(Stored items from a collection)

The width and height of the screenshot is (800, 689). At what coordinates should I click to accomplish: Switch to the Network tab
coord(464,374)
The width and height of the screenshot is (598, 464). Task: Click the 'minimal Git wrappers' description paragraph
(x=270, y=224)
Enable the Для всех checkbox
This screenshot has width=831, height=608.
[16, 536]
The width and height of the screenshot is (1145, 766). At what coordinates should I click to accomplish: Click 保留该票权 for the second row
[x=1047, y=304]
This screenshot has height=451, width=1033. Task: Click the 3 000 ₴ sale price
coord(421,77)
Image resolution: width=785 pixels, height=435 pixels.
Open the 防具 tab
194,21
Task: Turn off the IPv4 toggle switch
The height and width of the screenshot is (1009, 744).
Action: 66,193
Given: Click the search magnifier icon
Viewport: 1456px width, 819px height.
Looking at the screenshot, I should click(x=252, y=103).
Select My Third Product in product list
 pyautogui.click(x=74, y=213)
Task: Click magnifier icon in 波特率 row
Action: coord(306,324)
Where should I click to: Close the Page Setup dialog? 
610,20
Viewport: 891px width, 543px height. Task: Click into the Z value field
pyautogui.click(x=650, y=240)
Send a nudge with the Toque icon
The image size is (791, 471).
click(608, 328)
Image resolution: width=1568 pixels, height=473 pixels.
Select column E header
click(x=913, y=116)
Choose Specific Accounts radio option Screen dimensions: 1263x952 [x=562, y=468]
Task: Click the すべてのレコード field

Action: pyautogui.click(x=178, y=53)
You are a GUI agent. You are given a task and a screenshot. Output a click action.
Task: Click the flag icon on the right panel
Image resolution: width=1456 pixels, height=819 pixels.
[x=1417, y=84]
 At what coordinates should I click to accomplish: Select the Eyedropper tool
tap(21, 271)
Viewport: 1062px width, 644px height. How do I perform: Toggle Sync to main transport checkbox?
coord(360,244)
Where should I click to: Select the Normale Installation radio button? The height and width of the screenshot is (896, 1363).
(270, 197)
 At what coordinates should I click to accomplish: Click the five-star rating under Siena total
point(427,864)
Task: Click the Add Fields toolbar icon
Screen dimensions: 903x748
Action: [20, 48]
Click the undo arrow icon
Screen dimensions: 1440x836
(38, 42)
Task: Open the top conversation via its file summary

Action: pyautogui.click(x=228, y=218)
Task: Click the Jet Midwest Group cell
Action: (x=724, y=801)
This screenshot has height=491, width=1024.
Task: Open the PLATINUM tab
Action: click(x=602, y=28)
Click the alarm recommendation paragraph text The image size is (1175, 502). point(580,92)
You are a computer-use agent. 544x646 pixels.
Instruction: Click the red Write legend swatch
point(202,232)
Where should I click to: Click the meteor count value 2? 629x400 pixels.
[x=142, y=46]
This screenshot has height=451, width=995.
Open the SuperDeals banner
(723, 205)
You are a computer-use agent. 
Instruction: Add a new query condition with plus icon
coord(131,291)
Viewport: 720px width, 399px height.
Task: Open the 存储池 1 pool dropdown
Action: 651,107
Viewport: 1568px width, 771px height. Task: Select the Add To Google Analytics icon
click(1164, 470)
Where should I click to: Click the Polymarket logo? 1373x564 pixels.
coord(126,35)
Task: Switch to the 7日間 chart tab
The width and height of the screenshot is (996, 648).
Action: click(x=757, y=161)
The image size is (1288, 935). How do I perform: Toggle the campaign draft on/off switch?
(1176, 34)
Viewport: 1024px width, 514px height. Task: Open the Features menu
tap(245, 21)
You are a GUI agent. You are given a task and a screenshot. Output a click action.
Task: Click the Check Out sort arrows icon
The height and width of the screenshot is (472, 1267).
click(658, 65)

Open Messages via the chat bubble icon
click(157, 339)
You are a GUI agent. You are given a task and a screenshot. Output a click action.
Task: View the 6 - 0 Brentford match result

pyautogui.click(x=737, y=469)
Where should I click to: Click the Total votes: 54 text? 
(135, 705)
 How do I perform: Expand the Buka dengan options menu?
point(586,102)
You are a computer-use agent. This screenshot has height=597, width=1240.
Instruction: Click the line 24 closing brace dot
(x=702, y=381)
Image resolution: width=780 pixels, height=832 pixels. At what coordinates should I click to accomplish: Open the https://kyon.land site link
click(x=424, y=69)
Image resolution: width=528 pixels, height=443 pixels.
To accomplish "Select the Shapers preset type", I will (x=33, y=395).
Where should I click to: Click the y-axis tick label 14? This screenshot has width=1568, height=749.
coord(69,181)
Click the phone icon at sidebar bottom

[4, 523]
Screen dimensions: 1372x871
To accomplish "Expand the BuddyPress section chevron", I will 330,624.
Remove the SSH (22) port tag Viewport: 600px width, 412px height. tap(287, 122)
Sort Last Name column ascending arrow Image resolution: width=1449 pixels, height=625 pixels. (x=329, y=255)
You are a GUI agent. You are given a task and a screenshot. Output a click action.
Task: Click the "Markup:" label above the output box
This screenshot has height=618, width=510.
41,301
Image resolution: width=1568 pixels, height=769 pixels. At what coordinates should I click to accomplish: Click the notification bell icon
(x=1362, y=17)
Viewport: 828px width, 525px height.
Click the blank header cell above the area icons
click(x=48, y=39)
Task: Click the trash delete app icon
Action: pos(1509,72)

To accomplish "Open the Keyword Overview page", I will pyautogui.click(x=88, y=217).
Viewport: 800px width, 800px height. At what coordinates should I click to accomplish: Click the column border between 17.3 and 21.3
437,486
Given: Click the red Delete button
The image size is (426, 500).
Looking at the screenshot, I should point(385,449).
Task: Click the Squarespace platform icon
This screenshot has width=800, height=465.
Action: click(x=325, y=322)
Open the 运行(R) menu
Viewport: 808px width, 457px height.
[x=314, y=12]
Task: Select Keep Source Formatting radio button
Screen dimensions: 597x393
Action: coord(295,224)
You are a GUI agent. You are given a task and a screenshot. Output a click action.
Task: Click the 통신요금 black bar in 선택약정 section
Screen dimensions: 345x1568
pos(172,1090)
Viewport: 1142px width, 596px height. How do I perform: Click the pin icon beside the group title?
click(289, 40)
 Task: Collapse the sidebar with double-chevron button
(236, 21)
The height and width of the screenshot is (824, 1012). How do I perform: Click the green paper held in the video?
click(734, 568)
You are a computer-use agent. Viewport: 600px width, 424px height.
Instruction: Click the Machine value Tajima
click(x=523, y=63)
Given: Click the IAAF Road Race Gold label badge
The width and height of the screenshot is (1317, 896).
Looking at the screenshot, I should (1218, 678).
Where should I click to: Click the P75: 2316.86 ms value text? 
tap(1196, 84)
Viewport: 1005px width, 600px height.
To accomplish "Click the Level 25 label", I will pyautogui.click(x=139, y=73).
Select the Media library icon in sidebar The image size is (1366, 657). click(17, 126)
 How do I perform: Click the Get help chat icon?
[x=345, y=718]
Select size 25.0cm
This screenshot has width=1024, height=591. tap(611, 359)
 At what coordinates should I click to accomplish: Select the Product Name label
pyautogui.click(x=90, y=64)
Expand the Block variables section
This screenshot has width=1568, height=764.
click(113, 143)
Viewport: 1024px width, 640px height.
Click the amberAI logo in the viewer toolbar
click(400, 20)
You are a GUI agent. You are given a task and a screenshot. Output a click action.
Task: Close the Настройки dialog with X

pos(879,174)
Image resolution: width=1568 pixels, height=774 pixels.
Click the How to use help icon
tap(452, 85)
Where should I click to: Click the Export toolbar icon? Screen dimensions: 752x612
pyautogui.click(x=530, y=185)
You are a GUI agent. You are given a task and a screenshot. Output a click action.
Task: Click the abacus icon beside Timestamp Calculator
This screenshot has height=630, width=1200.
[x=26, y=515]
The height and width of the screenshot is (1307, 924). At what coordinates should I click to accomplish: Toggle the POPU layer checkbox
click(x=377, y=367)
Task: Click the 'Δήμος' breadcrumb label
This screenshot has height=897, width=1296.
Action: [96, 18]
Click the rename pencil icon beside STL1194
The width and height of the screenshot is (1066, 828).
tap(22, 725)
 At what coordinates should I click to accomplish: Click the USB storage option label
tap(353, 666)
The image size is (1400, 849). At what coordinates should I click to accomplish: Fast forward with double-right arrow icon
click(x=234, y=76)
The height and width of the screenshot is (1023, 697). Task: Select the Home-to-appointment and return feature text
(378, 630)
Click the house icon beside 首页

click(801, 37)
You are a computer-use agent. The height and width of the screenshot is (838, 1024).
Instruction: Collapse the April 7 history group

### WHAT NEEDS TO BE DONE
Your answer should consist of the lines from the line with "Viewport: 1456px width, 819px height." to the line with "This screenshot has height=451, width=995." above, repeated exactly, both ends included.

### WRITTEN SOLUTION
Viewport: 1456px width, 819px height.
Looking at the screenshot, I should click(x=252, y=103).
Select My Third Product in product list
 pyautogui.click(x=74, y=213)
Task: Click magnifier icon in 波特率 row
Action: coord(306,324)
Where should I click to: Close the Page Setup dialog? 
610,20
Viewport: 891px width, 543px height. Task: Click into the Z value field
pyautogui.click(x=650, y=240)
Send a nudge with the Toque icon
The image size is (791, 471).
click(608, 328)
Image resolution: width=1568 pixels, height=473 pixels.
Select column E header
click(x=913, y=116)
Choose Specific Accounts radio option Screen dimensions: 1263x952 [x=562, y=468]
Task: Click the すべてのレコード field

Action: pyautogui.click(x=178, y=53)
You are a GUI agent. You are given a task and a screenshot. Output a click action.
Task: Click the flag icon on the right panel
Image resolution: width=1456 pixels, height=819 pixels.
[x=1417, y=84]
 At what coordinates should I click to accomplish: Select the Eyedropper tool
tap(21, 271)
Viewport: 1062px width, 644px height. How do I perform: Toggle Sync to main transport checkbox?
coord(360,244)
Where should I click to: Select the Normale Installation radio button? The height and width of the screenshot is (896, 1363).
(270, 197)
 At what coordinates should I click to accomplish: Click the five-star rating under Siena total
point(427,864)
Task: Click the Add Fields toolbar icon
Screen dimensions: 903x748
Action: [20, 48]
Click the undo arrow icon
Screen dimensions: 1440x836
(38, 42)
Task: Open the top conversation via its file summary

Action: pyautogui.click(x=228, y=218)
Task: Click the Jet Midwest Group cell
Action: (x=724, y=801)
This screenshot has height=491, width=1024.
Task: Open the PLATINUM tab
Action: click(x=602, y=28)
Click the alarm recommendation paragraph text The image size is (1175, 502). point(580,92)
You are a computer-use agent. 544x646 pixels.
Instruction: Click the red Write legend swatch
point(202,232)
Where should I click to: Click the meteor count value 2? 629x400 pixels.
[x=142, y=46]
This screenshot has height=451, width=995.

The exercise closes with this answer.